Patent Granted Does Not Mean Freedom to Operate
A granted patent protects your claims. It does not guarantee you can commercialise without infringing third party rights. Patentability and Freedom to Operate are legally distinct.

One of the most persistent misconceptions in deep tech is this:
“If the patent office granted our patent, we must have Freedom to Operate.”
That is legally incorrect.
A patent and Freedom to Operate answer two completely different questions.
What Freedom to Operate actually means
Freedom to Operate asks:
Can we manufacture, use, sell, or import this specific product, in this specific territory, at this specific time, without infringing third party patents?
It is an infringement risk assessment.
It analyses:
- Active claims owned by others
- Geographic scope
- Legal status of relevant patents
- How your actual product maps against those claims
It measures litigation exposure.
It measures whether someone can block you.
What an IP strategy actually covers
IP strategy answers a different question:
How do we protect and leverage our intangible assets to secure competitive advantage?
It includes:
- Filing roadmap
- Territorial coverage
- Trade secret allocation
- Ownership structure
- Licensing logic
- Enforcement planning
It is about value capture and defensibility.

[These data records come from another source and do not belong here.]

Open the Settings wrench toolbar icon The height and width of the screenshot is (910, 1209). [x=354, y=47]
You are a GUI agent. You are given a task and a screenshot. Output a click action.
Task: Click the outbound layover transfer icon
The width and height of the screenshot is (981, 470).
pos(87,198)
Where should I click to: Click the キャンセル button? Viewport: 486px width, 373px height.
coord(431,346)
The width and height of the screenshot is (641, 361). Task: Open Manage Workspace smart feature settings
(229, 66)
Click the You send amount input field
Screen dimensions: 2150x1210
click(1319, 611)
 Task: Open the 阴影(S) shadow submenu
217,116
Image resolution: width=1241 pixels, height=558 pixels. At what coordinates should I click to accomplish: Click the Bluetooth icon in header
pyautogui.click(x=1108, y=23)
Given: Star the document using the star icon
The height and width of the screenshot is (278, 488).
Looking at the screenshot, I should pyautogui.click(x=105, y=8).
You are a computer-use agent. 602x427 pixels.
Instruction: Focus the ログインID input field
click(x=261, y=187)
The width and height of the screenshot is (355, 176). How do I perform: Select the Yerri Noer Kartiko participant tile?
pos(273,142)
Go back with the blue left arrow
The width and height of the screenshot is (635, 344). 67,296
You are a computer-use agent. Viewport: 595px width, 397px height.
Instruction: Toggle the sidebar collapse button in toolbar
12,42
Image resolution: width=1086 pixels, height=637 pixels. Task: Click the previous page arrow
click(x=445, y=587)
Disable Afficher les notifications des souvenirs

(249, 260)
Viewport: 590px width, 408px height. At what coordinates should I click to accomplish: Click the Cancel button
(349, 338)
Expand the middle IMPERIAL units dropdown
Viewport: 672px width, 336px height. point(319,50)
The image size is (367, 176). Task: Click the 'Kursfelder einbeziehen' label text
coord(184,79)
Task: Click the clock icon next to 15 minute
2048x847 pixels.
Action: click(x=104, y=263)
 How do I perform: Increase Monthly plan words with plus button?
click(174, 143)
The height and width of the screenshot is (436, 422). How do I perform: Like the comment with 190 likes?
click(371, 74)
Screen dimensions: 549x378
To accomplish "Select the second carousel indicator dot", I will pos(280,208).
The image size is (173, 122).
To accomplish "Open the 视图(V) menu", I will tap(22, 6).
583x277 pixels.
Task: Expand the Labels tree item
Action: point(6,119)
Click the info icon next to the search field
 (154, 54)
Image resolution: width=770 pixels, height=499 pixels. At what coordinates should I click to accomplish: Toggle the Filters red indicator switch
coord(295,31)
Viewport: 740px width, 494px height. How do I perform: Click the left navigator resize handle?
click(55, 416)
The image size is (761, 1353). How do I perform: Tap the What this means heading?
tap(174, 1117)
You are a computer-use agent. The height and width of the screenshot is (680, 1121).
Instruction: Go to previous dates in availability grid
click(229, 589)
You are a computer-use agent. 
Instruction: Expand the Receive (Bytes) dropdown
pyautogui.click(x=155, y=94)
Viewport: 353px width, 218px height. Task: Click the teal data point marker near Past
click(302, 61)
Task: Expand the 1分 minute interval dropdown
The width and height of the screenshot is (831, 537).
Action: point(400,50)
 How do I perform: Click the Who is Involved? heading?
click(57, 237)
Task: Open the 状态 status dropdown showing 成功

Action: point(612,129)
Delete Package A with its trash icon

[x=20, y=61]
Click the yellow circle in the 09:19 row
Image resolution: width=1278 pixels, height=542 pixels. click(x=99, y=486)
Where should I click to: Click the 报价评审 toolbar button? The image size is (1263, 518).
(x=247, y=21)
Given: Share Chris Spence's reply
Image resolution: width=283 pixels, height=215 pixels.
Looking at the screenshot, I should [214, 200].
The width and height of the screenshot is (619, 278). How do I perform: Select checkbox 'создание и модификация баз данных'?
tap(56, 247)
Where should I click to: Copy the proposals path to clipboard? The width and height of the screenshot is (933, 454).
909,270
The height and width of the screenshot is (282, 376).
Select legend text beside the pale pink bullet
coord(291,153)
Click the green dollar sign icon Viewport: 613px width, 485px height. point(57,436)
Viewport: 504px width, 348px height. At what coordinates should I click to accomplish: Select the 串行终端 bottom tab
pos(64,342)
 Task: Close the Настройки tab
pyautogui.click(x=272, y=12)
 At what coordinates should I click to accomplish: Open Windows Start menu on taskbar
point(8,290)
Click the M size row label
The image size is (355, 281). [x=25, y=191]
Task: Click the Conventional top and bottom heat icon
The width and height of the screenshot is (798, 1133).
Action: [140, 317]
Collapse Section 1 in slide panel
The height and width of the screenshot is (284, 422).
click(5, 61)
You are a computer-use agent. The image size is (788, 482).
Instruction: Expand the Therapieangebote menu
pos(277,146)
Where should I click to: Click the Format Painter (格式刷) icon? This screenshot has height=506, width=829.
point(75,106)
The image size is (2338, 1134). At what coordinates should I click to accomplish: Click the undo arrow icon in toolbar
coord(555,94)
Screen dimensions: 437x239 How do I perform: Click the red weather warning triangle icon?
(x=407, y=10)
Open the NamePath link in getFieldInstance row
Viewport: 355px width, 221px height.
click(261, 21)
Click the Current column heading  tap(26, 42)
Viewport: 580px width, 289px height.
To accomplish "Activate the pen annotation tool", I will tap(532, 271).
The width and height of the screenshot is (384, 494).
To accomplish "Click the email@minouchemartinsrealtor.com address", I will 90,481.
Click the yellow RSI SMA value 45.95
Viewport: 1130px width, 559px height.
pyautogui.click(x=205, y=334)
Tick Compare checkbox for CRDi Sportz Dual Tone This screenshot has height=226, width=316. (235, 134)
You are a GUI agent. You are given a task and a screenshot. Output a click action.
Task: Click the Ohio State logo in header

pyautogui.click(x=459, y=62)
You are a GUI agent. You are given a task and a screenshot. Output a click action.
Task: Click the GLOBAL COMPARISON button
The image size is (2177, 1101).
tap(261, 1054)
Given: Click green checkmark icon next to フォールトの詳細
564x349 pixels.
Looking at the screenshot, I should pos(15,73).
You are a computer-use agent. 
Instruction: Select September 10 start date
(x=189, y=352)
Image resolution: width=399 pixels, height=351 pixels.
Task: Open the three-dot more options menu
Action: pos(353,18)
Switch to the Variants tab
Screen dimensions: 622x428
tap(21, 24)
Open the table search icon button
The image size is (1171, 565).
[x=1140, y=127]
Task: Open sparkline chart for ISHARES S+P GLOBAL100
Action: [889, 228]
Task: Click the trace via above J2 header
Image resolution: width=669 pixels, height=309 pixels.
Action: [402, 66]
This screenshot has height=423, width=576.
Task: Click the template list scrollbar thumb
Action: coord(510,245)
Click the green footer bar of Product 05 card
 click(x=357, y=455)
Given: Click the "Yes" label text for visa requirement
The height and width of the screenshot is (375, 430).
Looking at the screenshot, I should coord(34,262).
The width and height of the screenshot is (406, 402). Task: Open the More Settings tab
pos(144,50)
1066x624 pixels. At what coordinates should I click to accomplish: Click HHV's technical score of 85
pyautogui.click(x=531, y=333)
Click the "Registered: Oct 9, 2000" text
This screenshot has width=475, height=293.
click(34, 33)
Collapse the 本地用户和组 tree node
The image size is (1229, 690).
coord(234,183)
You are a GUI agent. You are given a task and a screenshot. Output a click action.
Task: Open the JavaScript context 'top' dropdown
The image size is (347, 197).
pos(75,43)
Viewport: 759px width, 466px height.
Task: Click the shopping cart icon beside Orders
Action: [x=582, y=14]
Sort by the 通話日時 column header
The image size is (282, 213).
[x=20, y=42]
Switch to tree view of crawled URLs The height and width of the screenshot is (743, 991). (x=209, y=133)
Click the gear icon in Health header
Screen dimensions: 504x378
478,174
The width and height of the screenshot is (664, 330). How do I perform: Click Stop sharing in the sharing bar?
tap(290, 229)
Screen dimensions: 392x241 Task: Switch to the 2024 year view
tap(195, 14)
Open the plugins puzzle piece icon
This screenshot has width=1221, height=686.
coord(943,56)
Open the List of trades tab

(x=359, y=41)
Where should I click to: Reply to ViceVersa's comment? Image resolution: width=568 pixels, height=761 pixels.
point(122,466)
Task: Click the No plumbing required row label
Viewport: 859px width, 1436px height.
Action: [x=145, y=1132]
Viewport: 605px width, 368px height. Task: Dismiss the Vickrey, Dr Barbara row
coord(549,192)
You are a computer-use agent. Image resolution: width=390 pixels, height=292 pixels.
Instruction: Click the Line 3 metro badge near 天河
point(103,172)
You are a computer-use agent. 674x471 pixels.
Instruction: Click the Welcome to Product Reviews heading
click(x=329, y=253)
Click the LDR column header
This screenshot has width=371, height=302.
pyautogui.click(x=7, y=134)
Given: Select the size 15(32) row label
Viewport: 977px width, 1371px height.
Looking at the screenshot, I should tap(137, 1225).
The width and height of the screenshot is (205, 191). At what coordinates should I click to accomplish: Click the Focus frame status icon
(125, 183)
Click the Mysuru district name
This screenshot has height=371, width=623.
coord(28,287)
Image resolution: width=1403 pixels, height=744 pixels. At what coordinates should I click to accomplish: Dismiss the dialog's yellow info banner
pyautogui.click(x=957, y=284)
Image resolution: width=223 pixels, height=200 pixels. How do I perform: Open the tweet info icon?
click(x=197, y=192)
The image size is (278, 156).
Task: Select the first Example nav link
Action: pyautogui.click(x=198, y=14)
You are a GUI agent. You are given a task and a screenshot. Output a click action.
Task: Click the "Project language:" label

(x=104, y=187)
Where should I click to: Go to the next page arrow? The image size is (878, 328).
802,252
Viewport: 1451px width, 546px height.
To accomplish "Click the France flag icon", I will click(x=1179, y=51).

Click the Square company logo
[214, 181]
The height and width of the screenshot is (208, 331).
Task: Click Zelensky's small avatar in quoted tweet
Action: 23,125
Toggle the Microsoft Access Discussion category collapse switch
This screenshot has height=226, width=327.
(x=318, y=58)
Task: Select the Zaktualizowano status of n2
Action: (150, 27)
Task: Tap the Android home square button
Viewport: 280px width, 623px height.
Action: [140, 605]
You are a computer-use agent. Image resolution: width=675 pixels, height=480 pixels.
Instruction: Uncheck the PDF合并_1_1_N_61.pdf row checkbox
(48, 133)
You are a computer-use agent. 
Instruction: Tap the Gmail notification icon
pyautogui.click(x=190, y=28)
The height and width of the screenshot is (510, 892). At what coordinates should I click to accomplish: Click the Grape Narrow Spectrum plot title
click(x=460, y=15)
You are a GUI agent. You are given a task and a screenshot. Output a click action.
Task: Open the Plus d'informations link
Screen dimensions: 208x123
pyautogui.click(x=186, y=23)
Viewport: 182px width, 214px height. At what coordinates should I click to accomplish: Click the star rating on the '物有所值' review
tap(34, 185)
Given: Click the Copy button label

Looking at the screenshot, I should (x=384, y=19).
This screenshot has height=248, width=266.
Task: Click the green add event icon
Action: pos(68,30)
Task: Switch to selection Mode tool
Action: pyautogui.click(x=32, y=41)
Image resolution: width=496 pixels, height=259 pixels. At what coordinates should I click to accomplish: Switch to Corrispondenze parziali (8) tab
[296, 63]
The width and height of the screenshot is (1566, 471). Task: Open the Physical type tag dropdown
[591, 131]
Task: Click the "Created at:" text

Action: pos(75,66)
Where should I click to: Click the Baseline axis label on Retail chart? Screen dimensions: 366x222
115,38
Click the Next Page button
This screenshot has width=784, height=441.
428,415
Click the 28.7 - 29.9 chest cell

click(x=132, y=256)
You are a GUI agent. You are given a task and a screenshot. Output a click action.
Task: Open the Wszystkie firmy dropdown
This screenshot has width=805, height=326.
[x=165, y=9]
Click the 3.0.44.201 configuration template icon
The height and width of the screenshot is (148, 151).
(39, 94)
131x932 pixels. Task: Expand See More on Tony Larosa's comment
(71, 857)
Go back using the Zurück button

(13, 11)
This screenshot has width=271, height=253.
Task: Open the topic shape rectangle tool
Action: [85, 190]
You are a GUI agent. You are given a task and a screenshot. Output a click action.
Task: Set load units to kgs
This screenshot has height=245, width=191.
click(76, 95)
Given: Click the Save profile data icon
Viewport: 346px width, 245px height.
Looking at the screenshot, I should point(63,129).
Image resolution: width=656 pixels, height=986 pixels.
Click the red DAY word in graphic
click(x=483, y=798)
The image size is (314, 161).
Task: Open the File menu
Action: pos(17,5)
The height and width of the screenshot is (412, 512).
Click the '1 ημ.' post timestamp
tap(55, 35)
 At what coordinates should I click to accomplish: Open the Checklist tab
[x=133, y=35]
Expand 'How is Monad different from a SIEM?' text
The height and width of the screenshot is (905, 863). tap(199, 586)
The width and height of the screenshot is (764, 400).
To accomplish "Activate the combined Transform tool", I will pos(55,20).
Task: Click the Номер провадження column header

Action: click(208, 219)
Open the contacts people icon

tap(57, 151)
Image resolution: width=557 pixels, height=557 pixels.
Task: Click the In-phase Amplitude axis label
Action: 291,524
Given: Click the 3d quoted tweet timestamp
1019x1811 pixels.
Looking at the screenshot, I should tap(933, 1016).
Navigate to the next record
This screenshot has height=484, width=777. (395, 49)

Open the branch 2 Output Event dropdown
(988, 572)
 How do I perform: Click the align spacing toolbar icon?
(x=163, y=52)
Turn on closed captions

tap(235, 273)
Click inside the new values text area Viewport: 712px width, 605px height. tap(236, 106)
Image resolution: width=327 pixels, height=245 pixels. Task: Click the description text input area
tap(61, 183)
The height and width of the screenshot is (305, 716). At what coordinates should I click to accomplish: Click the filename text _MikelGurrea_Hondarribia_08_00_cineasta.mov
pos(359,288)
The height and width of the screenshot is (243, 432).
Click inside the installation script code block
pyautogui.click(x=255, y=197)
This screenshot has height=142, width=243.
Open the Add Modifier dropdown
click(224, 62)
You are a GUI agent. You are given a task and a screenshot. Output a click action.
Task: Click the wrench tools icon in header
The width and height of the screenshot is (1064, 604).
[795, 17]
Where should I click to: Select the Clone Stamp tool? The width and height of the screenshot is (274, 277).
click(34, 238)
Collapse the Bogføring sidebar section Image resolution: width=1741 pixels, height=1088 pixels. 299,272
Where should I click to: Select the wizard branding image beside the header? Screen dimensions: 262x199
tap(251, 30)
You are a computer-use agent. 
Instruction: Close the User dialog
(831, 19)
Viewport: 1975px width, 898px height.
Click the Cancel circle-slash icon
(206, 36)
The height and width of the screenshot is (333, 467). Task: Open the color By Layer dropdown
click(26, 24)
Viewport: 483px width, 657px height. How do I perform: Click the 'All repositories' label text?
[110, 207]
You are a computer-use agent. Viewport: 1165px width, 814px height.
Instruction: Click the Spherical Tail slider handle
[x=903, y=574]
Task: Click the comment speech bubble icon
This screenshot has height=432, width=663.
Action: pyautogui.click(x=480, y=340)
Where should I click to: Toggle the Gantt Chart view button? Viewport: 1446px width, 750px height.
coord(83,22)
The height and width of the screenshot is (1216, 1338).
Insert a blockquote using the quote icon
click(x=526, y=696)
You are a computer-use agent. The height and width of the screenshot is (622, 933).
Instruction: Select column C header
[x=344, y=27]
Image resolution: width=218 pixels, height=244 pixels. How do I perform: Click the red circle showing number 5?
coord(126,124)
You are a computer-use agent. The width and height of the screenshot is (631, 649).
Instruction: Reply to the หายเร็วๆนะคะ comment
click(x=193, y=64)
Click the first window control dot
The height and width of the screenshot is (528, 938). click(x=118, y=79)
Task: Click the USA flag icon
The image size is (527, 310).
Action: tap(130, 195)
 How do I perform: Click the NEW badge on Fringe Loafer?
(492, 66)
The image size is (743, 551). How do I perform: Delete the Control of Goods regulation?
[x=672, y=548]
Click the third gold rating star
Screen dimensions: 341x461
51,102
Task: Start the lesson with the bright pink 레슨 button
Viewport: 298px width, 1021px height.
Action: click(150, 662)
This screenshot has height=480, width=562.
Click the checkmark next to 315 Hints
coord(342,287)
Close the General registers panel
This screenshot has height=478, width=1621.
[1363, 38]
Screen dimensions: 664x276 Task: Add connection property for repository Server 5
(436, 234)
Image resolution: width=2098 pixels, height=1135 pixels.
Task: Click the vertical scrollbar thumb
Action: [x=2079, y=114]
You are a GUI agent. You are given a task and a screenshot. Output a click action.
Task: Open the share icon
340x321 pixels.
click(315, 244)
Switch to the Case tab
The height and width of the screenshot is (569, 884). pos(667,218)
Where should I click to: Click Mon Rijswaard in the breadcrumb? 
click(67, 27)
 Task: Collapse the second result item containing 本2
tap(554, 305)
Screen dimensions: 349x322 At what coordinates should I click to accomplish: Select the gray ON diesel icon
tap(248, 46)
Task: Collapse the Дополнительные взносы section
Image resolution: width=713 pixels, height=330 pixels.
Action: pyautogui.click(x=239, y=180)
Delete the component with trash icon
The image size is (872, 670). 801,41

It is not an infringement clearance analysis.
The critical legal distinction
Patent offices do not assess Freedom to Operate.
Examiners evaluate:
- Novelty
- Inventive step
- Industrial applicability
- Formal requirements
They do not determine whether commercialising your product infringes third party rights.
Patentability and infringement are legally distinct.
You can own a granted patent and still be unable to commercialise because:
- Your invention improves a broader patented technology
- Your product integrates patented subsystems
- A blocking patent sits upstream in the value chain
A patent gives you the right to exclude others within the scope of your claims.
It does not give you permission to operate.
Why this matters in EU funding
For EU funding applicants and serious scale ups, this distinction is not theoretical.
Evaluators expect to see two separate elements:
- A coherent IP strategy
- A credible Freedom to Operate status
That means:
- A clearly defined product configuration
- Defined target territories
- Identified third party risks
- A mitigation plan such as design around, licensing, or staged market entry
Writing “we have a granted patent” is not evidence of commercial readiness.
Protection and permission are not the same thing.
Patent strength and absence of infringement risk are not the same thing.
Patent granted does not equal Freedom to Operate.
Treating them as equivalent is not a minor misunderstanding.
It is a strategic error.
Better to identify this gap before submission than inside the ESR.